Pubblicato da Luca Balzano su 8 ottobre 2007, lunedì

Parma, 8 ottobre 2007 - Il Tribunale di Milano ha accolto la domanda proposta da 97 consumatori, tutelati dalla Confconsumatori, i quali nel 2001 avevano acquistato titoli Carrier1, società americana del nuovo mercato (Nasdaq), finita in dissesto poco tempo dopo.
Era accaduto che di quei tipi di bond fosse proprietaria una società finanziaria statunitense, che possedeva anche il 15% del capitale sociale della banca venditrice dei bond stessi.
Il Tribunale ha così dichiarato la nullità di dieci contratti d’investimento, perché privi della forma scritta prevista dall’art. 23 TUF, e ha condannato la banca al rimborso della somma pagata dai risparmiatori. Gli ordini erano stati, infatti, impartiti per telefono, senza che il contratto generale d’investimento prevedesse tale possibilità. Il Tribunale ha, inoltre, condannato sia la società finanziaria sia l’istituto di credito, per tutti gli altri investimenti non dichiarati nulli, al risarcimento dei danni patiti dai risparmiatori. Questo perché il Giudice ha ritenuto che vendere titoli di cui è proprietaria una propria socia costituisca violazione del divieto di conflitto d’interessi, ed inoltre che la banca italiana avrebbe dovuto informare gli acquirenti che si trattava di bond “a rischio”, con conseguente obbligo di risarcire il danno arrecato.

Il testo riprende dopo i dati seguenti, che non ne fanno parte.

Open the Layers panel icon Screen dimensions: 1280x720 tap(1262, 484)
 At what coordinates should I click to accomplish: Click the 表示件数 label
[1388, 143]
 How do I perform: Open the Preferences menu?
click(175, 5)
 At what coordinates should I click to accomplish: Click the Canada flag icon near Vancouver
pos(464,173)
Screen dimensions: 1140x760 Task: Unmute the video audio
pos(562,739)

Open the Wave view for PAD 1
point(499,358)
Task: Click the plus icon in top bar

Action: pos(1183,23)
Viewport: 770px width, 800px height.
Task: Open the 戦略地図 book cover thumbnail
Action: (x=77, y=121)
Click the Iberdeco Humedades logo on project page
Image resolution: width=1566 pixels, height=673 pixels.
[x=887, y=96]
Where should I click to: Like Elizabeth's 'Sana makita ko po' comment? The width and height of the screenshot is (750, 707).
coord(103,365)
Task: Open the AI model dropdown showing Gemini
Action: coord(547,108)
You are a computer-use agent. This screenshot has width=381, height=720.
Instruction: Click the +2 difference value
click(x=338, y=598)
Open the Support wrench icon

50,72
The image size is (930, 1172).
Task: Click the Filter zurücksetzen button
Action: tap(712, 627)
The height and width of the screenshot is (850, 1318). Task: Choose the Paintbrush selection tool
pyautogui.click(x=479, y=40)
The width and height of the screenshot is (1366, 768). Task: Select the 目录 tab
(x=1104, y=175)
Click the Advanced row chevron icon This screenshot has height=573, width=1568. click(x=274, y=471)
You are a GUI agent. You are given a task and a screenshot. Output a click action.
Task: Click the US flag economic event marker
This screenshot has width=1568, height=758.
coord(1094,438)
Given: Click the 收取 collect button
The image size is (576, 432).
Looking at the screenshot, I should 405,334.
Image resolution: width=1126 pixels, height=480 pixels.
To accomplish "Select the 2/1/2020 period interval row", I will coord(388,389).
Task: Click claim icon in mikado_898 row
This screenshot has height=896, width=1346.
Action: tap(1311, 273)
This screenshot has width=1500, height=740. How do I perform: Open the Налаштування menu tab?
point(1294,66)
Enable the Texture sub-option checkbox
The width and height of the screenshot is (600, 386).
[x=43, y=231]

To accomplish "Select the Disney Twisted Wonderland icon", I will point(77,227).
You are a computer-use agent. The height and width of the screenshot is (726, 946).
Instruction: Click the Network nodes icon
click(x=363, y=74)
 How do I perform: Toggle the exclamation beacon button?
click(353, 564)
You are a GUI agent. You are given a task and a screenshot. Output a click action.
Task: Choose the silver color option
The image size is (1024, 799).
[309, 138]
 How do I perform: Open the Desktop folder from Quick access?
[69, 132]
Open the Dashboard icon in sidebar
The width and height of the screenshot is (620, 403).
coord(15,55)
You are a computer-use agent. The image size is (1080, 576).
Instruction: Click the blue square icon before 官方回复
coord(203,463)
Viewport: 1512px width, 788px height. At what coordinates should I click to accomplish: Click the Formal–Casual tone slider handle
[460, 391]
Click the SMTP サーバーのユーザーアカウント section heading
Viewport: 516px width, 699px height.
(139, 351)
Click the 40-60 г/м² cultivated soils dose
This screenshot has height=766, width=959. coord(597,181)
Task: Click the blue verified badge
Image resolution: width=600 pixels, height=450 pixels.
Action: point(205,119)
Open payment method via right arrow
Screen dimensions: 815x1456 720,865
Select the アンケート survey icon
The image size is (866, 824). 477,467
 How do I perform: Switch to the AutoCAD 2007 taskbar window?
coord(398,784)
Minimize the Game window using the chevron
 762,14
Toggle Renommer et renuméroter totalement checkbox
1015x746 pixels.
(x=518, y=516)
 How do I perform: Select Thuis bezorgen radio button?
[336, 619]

È questa - dichiarano gli avv.ti Giovanni Franchi e Massimiliano Valcada, legali Confconsumatori - una sentenza importantissima: in primo luogo, perché ha riconosciuto agli investitori la possibilità di agire in giudizio congiuntamente, come se si fosse al cospetto di una vera e propria class action; secondariamente, perchè è stato finalmente stabilito che la forma scritta è obbligatoria anche per i singoli ordini e non solo per il c.d. contratto-quadro, ossia quello generale; infine, è stato affermato che non si possono vendere ai risparmiatori obbligazioni di società prossime al default e che, nel caso ciò accada, la banca  incorra in un obbligo risarcitorio”.